In 2021, energy consumption rebounded with a total of 56 LNG cargoes for domestic use, of which 54 LNG cargoes were allocated for electricity generation, with the remaining used by industrial sectors. More than 95% percent of LNG supply for domestic use is now being consumed by the electricity sector.

Explore this topic: Commodities 2022

Carbon tax

At COP26, Indonesia laid out decarbonization strategies under “Visi Indonesia 2045” and the “Long-Term Strategy on Low Carbon and Climate Resilient Development 2050” in its Nationally Determined Contributions, or NDCs.

It set a target of reducing greenhouse gas emissions by 29% on its own and 41% with international support by 2030. In order to meet these goals it passed a Presidential Regulation on the Economic Value of Carbon that serves to put a price on carbon.

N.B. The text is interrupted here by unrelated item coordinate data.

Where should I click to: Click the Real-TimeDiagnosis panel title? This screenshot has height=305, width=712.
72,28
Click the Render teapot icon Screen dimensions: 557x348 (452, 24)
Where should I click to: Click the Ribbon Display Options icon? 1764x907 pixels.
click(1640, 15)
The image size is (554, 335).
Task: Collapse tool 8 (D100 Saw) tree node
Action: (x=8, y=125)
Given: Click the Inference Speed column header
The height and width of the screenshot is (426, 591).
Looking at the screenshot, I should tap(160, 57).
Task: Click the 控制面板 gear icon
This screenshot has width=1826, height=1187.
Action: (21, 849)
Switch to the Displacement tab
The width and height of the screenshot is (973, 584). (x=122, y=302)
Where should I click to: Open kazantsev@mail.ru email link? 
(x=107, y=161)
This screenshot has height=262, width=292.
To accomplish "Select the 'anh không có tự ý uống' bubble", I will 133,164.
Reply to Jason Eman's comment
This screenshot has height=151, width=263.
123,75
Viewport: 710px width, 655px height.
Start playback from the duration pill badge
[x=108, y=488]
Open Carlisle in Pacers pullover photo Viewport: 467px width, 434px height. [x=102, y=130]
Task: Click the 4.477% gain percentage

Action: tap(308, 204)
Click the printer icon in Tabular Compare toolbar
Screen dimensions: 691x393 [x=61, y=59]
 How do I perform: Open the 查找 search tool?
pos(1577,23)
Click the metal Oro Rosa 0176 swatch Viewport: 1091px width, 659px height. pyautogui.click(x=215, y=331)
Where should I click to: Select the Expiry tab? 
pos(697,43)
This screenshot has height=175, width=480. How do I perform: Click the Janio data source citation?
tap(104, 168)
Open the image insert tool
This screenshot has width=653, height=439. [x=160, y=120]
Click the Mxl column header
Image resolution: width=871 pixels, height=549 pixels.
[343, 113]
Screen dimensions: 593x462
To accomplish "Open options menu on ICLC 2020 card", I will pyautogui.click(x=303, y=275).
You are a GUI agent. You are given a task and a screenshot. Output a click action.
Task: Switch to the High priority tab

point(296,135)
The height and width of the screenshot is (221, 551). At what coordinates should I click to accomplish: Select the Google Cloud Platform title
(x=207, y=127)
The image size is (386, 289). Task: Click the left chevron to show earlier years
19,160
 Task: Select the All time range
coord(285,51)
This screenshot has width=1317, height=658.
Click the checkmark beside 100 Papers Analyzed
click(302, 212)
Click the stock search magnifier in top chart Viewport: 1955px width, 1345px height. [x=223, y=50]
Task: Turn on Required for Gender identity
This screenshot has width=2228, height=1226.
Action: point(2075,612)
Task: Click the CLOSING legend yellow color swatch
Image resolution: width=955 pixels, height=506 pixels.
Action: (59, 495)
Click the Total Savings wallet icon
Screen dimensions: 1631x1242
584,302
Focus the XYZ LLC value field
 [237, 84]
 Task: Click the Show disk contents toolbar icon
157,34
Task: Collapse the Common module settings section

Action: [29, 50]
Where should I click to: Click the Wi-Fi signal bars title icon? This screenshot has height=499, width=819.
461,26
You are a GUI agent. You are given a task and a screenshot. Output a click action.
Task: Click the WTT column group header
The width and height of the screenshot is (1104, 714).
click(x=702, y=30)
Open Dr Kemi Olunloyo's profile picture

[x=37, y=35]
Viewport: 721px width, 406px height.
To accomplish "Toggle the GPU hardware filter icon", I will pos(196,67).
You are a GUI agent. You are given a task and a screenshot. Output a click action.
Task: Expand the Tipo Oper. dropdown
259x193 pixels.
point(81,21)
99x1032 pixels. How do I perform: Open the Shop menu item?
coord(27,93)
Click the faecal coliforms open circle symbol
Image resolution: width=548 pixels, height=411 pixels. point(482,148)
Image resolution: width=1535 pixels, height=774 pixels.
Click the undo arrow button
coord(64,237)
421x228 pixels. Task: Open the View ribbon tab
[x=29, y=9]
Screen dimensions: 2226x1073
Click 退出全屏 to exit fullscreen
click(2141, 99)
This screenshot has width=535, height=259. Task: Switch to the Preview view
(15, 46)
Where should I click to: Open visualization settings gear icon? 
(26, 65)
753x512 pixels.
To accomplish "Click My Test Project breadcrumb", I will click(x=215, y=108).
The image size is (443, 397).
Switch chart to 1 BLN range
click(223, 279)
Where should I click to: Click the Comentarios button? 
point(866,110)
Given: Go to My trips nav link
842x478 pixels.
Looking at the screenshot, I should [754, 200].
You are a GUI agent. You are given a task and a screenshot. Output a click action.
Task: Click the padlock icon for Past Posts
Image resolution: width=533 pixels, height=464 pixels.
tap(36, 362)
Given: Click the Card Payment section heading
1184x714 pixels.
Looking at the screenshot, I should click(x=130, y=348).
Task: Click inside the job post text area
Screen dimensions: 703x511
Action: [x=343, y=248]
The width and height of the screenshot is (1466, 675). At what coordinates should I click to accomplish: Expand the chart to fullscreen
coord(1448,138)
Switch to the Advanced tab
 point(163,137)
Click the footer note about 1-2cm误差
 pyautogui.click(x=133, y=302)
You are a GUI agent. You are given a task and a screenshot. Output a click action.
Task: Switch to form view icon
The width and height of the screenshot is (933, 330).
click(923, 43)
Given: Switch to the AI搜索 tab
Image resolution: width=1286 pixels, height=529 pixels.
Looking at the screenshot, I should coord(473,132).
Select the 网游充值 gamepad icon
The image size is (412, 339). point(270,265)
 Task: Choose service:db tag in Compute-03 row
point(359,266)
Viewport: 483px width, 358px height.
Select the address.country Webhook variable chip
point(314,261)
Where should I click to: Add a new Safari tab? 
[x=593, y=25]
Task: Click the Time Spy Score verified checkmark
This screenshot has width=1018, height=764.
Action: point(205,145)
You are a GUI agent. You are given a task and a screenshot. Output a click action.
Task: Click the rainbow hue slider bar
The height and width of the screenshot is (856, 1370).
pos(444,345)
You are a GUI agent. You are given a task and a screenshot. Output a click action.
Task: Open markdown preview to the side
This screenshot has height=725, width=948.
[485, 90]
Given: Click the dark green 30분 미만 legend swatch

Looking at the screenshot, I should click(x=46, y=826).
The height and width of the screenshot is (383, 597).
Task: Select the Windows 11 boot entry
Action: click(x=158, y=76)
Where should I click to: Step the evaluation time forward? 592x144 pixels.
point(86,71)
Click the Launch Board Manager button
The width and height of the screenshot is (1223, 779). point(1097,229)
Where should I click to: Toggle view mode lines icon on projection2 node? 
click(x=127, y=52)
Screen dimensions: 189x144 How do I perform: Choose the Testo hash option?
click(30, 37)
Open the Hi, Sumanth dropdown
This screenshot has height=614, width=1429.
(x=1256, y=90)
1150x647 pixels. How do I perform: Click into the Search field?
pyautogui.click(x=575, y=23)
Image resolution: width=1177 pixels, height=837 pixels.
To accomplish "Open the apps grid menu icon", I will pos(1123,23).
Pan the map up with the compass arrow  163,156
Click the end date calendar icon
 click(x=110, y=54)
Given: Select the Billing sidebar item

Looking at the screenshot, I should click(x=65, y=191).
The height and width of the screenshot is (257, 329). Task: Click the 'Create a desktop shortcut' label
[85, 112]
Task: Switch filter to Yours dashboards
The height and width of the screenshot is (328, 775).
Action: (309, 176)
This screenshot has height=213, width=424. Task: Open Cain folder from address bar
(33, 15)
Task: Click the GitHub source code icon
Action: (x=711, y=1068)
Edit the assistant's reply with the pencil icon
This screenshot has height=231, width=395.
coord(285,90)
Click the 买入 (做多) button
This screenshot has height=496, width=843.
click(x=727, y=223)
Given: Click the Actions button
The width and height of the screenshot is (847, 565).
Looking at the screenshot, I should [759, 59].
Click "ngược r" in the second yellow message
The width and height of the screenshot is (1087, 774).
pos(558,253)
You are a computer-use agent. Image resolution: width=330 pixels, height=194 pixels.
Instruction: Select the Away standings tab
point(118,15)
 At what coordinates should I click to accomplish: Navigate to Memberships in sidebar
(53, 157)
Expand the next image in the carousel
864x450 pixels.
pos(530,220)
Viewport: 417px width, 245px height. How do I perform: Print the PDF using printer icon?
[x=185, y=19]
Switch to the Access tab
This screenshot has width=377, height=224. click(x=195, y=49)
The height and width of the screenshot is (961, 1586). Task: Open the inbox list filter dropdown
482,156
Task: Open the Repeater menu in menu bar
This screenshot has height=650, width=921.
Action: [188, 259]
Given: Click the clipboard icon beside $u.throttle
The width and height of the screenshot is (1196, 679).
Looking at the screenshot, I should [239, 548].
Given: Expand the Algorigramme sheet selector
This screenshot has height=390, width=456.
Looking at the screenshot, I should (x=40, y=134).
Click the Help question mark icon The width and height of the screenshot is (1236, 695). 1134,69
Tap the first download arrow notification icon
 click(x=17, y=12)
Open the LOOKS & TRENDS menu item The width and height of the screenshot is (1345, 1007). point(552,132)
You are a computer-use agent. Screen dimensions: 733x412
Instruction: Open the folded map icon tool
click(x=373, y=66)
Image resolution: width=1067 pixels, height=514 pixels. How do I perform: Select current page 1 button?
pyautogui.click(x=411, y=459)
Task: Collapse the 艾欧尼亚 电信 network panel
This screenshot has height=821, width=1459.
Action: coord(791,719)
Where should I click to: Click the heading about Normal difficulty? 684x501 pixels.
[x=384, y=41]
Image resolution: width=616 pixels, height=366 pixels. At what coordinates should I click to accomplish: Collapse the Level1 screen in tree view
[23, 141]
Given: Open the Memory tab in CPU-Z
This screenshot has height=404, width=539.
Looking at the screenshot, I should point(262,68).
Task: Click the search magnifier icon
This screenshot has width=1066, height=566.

Jakarta is expected to implement carbon taxes in phases, with the first one on coal-fired power plants as early as April 2022, which will be further expanded to other fuels and industries after 2025.

The initial carbon tax will be limited to Rupiah 30,000/mt CO2 equivalent ($2.10) and the plan is to produce a more detailed roadmap for carbon pricing and the setting up of carbon exchanges.

The exact manner of implementation of the carbon tax across coal, gas and other resources sectors is yet to be determined, and the impact on domestic and global supply chains is also uncertain.

Pertamina has been called upon to be the pillar of the country’s decarbonization and the NOC has laid out its own Long Term Plan 2020-2024 to cut emissions. While there is significant scope to build a carbon market with early movers like Australia and Singapore, the future roadmap is still uncertain.